* Your instructions:
Write out again the part of the items that runs from their start through the line containing "tap(727, 439)", swapping "Close" for "Dismiss" and leaving everything else unchanged.

· · · ·

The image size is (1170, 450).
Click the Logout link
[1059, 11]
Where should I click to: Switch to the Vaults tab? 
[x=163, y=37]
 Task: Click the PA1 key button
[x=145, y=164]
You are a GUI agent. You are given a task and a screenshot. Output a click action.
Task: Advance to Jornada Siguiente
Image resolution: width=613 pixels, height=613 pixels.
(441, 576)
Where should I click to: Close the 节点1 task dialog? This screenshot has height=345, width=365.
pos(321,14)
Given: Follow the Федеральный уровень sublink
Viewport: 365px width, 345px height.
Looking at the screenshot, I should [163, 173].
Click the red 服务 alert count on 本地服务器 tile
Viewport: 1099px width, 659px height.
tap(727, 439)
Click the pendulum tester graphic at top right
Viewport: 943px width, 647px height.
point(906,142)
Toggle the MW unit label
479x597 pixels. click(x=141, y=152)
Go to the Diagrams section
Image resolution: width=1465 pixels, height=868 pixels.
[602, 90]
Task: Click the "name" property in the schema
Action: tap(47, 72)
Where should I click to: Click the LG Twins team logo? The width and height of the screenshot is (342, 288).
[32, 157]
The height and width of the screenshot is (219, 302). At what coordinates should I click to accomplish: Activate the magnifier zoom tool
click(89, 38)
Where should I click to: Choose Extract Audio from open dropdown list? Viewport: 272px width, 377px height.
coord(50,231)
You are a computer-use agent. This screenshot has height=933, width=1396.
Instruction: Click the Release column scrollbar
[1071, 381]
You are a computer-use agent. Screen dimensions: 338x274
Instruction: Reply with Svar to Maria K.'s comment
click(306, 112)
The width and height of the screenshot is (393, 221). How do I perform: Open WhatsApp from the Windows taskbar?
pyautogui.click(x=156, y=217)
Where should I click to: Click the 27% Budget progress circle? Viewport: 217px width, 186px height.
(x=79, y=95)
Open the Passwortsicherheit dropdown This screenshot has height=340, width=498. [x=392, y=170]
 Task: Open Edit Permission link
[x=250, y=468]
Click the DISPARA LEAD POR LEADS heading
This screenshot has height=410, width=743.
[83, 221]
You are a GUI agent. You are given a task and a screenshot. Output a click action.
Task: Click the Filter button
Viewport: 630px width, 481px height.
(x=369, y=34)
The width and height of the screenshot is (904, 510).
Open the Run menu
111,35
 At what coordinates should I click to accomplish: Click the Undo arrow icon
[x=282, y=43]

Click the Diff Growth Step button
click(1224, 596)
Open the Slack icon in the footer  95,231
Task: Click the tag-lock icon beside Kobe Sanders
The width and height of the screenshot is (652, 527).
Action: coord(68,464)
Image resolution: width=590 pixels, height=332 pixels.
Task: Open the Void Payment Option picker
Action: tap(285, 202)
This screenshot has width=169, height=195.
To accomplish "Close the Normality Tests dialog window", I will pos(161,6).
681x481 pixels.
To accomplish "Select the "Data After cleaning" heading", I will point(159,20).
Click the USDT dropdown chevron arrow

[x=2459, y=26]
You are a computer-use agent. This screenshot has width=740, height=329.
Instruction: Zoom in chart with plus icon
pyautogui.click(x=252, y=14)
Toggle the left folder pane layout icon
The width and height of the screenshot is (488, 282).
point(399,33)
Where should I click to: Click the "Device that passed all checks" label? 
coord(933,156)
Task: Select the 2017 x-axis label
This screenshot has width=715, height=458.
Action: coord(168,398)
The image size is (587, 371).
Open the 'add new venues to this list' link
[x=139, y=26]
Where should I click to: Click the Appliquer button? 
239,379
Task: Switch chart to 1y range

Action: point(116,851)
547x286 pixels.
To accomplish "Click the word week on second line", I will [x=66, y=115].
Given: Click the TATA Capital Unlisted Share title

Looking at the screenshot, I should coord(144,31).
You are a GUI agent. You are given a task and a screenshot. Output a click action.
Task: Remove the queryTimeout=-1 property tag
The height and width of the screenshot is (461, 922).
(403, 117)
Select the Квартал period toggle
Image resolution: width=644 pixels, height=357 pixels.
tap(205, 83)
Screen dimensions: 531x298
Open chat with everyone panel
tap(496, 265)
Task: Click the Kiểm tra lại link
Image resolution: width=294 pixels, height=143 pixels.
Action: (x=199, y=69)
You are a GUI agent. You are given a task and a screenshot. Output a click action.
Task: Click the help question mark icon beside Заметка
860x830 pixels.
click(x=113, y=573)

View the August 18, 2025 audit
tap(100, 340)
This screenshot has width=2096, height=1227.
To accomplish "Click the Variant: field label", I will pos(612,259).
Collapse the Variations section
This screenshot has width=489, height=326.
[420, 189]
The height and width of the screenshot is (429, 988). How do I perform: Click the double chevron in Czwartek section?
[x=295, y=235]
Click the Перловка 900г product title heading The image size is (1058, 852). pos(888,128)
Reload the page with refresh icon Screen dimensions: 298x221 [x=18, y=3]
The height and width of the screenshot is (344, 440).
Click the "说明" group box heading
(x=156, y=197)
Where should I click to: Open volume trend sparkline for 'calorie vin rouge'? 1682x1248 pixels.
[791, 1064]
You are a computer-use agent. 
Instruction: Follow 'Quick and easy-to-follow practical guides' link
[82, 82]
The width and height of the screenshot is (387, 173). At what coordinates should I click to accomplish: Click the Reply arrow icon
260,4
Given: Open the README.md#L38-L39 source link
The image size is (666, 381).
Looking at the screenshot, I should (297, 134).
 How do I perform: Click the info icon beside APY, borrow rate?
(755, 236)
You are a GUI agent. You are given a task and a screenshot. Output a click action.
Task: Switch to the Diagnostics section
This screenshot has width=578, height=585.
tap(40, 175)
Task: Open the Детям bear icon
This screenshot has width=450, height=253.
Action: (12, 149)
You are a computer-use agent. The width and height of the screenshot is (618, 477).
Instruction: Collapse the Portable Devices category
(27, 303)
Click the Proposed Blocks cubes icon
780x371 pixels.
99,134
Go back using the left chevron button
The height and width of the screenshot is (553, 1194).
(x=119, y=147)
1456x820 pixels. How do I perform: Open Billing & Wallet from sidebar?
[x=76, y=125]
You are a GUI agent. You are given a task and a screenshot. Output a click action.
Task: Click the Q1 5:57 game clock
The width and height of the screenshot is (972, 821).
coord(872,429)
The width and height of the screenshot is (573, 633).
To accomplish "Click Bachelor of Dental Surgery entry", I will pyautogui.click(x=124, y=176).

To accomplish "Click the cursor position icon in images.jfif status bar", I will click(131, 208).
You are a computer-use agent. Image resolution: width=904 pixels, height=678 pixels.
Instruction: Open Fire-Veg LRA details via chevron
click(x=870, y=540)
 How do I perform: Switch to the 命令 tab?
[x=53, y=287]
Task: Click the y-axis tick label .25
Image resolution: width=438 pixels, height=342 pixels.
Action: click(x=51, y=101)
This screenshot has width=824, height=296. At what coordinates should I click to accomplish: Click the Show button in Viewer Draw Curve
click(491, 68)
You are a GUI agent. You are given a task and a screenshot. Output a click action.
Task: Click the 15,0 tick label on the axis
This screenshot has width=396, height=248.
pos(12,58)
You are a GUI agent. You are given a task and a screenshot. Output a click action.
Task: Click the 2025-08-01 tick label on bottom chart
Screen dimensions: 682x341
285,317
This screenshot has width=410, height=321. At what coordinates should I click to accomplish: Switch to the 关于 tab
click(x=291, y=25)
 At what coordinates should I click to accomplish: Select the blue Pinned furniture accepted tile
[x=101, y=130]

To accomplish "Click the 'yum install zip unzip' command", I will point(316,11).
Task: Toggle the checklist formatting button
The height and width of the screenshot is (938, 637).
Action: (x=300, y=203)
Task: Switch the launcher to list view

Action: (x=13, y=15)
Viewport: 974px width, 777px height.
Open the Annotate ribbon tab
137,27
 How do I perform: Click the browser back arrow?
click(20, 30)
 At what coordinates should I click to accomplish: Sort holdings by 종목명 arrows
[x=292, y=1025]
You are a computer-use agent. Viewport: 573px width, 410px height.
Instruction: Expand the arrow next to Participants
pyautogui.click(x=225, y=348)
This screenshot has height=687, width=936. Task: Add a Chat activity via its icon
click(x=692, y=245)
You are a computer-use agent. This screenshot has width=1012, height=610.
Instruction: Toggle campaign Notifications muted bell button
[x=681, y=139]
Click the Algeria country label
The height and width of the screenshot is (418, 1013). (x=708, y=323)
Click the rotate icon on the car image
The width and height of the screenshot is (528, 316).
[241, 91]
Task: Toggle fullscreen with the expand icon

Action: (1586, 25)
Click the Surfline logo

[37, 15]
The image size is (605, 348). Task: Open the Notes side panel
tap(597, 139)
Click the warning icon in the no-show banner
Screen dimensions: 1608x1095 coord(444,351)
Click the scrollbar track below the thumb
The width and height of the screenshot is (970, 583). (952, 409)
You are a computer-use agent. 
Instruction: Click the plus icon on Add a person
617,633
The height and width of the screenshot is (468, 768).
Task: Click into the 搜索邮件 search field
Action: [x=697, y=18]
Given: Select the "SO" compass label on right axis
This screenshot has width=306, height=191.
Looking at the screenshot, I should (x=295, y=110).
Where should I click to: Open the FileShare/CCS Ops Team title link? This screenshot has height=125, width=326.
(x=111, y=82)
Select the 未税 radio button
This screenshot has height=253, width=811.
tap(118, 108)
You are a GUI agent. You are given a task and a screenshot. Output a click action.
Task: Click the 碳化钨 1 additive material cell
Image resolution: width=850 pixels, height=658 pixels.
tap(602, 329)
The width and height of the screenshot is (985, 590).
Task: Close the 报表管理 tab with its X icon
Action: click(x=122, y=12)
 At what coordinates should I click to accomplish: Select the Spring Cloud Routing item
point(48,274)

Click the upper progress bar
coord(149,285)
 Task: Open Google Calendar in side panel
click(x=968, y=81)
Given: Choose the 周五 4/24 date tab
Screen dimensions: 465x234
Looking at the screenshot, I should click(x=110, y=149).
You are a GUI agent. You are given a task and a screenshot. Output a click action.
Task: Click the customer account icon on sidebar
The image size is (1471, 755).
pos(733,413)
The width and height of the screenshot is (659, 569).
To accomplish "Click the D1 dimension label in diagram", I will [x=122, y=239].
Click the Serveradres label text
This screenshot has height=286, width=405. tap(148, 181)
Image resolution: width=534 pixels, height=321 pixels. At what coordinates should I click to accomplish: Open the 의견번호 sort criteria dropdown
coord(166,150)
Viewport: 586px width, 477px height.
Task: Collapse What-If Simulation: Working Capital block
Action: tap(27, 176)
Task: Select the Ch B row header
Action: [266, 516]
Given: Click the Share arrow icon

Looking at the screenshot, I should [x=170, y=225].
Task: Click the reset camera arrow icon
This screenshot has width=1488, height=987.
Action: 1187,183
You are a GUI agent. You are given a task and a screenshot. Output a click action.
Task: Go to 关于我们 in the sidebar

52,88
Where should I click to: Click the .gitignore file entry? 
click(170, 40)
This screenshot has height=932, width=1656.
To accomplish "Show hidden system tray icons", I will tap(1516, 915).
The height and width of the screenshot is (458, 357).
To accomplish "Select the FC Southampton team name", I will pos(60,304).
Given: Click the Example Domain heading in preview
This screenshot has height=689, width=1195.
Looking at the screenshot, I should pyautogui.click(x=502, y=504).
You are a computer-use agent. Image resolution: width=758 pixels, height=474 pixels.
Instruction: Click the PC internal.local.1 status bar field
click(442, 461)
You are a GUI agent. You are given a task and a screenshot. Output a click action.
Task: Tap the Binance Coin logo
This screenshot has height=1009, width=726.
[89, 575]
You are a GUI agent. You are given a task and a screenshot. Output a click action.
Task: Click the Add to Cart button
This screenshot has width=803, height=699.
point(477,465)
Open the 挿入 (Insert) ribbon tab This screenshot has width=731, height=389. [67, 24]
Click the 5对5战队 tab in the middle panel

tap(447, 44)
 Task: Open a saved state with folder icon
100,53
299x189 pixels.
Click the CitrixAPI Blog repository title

· · · ·

* Worked answer:
The image size is (1170, 450).
Click the Logout link
[1059, 11]
Where should I click to: Switch to the Vaults tab? 
[x=163, y=37]
 Task: Click the PA1 key button
[x=145, y=164]
You are a GUI agent. You are given a task and a screenshot. Output a click action.
Task: Advance to Jornada Siguiente
Image resolution: width=613 pixels, height=613 pixels.
(441, 576)
Where should I click to: Dismiss the 节点1 task dialog? This screenshot has height=345, width=365.
pos(321,14)
Given: Follow the Федеральный уровень sublink
Viewport: 365px width, 345px height.
Looking at the screenshot, I should [163, 173].
Click the red 服务 alert count on 本地服务器 tile
Viewport: 1099px width, 659px height.
tap(727, 439)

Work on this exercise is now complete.